La sentencia que condenó a Uribe Vélez nos permite entender que, en tiempos de barbarie, los derechos son una trinchera ética, una herramienta jurídica y una pedagogía de la dignidad para prevenir que retorne el mismo horror y para mantener viva la memoria y posibilidad de reparación. Porque, aunque no haya justicia perfecta, mientras haya verdad y memoria hay esperanza de vida en paz.
Si la seguridad democrática, liderada por el expresidente hoy condenado por delitos comunes de soborno y fraude, representó la forma más extrema de violencia ocurrida en el siglo XXI, su consecuencia más devastadora ha sido la impunidad.
Impunidad que se ha roto parcialmente. No por la acción del sistema de justicia, si no por la virtud del saber y la rectitud ética del actuar de una juez que ha interpretado el derecho aún contra las barreras del mismo sistema. Ella y su sentencia han abierto una inmensa ventana para que la acción de la justicia les permita a los derechos humanos convertirse en una forma de resistencia simbólica y documental que preserva la memoria de los crímenes, legitima la voz de las víctimas y mantiene abiertos los caminos hacia la reparación futura.

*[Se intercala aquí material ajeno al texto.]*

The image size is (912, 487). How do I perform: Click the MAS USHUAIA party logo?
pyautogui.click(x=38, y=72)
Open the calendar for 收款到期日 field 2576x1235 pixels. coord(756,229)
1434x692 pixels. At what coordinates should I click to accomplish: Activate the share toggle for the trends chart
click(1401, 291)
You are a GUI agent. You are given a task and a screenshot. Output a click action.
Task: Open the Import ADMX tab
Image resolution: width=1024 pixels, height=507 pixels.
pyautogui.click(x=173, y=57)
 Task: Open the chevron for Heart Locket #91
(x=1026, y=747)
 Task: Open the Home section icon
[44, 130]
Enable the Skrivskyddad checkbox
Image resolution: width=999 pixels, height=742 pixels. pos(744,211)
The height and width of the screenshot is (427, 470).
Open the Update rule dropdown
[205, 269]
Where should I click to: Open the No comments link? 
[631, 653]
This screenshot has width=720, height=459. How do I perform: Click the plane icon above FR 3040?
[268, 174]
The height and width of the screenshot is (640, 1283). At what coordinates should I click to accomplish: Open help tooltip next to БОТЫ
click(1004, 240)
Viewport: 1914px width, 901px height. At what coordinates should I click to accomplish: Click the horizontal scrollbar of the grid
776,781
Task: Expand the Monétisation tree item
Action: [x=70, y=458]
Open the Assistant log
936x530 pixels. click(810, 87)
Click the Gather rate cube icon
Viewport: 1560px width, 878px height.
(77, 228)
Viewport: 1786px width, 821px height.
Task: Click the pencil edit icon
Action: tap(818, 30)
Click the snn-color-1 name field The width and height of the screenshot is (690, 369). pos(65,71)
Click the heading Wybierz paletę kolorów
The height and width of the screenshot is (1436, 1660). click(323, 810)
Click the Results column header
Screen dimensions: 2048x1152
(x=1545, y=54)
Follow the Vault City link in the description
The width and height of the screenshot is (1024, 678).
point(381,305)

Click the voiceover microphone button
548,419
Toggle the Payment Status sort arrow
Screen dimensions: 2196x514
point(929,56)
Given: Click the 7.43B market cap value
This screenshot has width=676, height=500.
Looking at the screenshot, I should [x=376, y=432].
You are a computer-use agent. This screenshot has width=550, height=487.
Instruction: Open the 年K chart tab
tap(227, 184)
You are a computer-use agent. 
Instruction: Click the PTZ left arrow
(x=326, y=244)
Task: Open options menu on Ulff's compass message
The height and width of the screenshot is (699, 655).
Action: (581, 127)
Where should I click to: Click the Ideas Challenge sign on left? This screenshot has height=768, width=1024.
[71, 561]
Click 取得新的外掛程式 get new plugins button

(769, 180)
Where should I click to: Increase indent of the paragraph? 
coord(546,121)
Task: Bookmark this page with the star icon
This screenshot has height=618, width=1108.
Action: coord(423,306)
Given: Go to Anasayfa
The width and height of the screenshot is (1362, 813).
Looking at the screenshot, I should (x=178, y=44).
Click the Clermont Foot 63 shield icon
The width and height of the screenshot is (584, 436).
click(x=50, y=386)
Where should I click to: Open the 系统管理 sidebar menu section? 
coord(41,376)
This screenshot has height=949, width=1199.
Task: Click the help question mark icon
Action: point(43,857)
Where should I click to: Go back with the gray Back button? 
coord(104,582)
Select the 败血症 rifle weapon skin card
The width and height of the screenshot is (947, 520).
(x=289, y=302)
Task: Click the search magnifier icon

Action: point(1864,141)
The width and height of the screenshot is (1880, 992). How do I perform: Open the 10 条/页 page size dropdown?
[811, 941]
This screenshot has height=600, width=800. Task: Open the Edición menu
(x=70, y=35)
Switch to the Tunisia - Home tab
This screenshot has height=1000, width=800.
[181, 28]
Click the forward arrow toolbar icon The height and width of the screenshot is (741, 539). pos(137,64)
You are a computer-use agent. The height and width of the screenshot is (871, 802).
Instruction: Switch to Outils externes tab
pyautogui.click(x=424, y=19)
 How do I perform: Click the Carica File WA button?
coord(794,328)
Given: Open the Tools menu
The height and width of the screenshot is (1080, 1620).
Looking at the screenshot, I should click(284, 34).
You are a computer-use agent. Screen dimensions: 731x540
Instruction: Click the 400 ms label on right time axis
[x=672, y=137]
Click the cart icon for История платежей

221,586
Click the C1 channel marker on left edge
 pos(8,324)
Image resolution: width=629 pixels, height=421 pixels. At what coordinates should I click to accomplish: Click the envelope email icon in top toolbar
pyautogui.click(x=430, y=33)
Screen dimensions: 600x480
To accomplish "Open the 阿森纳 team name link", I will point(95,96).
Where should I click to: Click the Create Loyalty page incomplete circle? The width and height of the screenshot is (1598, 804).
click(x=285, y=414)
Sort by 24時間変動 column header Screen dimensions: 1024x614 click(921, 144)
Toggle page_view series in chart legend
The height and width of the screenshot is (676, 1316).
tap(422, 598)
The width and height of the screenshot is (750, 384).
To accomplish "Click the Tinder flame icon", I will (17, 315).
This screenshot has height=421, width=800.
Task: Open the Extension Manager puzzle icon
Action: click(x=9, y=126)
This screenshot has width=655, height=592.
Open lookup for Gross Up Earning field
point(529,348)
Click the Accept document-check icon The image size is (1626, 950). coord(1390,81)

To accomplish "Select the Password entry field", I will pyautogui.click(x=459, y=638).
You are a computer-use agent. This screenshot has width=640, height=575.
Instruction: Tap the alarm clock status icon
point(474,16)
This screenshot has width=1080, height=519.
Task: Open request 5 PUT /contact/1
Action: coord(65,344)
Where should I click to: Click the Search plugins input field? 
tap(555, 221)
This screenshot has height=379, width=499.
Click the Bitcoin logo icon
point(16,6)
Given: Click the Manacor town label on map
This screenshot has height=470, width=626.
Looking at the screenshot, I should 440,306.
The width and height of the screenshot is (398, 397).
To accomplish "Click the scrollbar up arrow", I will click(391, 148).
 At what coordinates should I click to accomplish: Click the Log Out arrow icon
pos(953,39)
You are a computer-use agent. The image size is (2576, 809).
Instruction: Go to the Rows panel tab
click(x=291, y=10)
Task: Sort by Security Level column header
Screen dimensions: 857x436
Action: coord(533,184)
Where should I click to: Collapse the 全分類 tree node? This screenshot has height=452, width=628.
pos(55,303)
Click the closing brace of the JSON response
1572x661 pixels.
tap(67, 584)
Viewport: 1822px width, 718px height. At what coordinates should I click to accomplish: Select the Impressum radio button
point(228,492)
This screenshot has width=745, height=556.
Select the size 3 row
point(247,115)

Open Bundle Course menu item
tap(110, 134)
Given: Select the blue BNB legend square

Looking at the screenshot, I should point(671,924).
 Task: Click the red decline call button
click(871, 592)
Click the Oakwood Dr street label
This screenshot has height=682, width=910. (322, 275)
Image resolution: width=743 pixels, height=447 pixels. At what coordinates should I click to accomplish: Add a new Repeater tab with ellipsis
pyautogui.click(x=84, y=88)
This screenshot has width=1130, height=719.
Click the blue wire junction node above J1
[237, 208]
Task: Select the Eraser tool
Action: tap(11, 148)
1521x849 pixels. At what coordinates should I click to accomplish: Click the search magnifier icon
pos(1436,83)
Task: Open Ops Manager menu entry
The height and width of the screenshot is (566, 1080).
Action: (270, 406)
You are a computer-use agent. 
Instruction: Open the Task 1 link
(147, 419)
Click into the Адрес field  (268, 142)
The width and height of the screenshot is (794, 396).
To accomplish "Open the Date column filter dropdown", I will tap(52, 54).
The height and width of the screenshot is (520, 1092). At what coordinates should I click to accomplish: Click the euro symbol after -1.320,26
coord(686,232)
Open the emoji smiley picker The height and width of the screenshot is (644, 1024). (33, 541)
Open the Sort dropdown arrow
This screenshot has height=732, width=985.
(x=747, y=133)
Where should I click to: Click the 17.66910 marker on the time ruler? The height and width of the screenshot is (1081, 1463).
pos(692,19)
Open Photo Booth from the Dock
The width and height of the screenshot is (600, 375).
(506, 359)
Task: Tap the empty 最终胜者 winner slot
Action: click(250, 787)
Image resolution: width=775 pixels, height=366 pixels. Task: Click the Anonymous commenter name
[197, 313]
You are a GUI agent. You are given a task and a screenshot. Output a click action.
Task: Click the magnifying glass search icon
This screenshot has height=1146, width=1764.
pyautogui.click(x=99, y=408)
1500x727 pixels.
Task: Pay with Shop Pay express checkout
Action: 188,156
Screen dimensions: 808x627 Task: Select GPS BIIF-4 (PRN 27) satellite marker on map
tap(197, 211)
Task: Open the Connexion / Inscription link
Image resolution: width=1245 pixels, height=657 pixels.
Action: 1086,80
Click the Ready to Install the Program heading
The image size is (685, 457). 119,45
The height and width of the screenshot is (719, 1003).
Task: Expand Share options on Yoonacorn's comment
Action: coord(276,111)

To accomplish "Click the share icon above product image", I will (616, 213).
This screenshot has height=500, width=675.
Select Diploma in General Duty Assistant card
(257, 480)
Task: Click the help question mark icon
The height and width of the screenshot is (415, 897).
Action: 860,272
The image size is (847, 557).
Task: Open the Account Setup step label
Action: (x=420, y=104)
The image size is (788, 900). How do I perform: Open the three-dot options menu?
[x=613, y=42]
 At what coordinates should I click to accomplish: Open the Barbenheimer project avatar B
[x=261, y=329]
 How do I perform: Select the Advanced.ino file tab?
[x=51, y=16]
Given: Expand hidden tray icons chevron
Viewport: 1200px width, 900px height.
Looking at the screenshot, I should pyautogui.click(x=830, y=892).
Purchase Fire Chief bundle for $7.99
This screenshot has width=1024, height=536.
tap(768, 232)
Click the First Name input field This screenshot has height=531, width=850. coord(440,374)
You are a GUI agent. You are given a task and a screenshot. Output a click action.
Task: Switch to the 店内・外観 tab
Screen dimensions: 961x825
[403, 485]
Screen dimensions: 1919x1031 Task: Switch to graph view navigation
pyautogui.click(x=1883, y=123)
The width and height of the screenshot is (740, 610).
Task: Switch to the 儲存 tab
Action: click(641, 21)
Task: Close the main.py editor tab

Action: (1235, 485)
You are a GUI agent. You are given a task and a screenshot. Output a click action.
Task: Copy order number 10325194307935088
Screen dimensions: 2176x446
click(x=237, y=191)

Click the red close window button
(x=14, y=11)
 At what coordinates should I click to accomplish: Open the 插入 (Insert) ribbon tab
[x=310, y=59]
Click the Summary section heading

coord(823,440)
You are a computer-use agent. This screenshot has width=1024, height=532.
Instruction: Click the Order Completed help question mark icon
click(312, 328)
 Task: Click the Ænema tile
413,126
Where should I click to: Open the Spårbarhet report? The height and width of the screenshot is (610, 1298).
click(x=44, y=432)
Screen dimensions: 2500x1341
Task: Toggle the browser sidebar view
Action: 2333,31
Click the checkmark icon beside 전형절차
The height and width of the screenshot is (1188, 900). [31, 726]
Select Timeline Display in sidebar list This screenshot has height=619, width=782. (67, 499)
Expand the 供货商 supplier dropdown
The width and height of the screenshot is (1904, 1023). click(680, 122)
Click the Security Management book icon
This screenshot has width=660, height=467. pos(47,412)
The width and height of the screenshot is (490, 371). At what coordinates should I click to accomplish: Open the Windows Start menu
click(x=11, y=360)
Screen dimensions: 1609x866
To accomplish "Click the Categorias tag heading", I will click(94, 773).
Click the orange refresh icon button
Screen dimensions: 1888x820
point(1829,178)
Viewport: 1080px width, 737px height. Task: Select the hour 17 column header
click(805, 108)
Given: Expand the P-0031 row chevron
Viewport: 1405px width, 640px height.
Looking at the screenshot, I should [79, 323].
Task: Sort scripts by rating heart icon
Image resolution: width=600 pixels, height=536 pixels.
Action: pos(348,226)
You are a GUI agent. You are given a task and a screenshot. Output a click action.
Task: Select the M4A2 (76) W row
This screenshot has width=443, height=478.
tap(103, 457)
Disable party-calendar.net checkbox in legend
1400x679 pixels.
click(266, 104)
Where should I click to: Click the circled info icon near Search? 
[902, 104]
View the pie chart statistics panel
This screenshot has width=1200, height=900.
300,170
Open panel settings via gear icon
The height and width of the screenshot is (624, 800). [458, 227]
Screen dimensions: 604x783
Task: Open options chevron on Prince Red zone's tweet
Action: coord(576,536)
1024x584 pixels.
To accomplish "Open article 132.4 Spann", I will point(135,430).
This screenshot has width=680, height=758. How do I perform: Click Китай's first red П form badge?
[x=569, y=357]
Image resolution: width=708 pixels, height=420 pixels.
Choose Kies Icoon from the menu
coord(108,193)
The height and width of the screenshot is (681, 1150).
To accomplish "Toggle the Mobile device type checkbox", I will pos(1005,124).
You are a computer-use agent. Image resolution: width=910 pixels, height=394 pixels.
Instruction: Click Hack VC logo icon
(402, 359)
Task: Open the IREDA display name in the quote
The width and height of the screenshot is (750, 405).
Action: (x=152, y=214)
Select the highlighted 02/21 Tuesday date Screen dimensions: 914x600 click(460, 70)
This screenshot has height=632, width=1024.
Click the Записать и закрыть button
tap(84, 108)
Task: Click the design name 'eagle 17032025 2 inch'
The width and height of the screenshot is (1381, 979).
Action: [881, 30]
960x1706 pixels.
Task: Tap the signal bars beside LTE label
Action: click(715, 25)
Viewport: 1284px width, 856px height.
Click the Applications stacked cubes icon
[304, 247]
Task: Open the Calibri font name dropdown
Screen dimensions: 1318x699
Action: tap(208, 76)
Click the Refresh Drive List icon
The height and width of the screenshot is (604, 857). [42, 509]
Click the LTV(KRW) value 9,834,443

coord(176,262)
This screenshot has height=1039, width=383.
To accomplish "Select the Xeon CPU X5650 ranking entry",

La memoria de los crímenes queda atada a la condena histórica y judicial, del “líder preso”. No para ser usada con odio o resentimiento, sino para reafirmar el compromiso ético con el presente y posicionar radicalmente un sentido de humanidad solidaria que permita nombrar el crimen por su nombre y, así, resistir al olvido y evitar su banalización.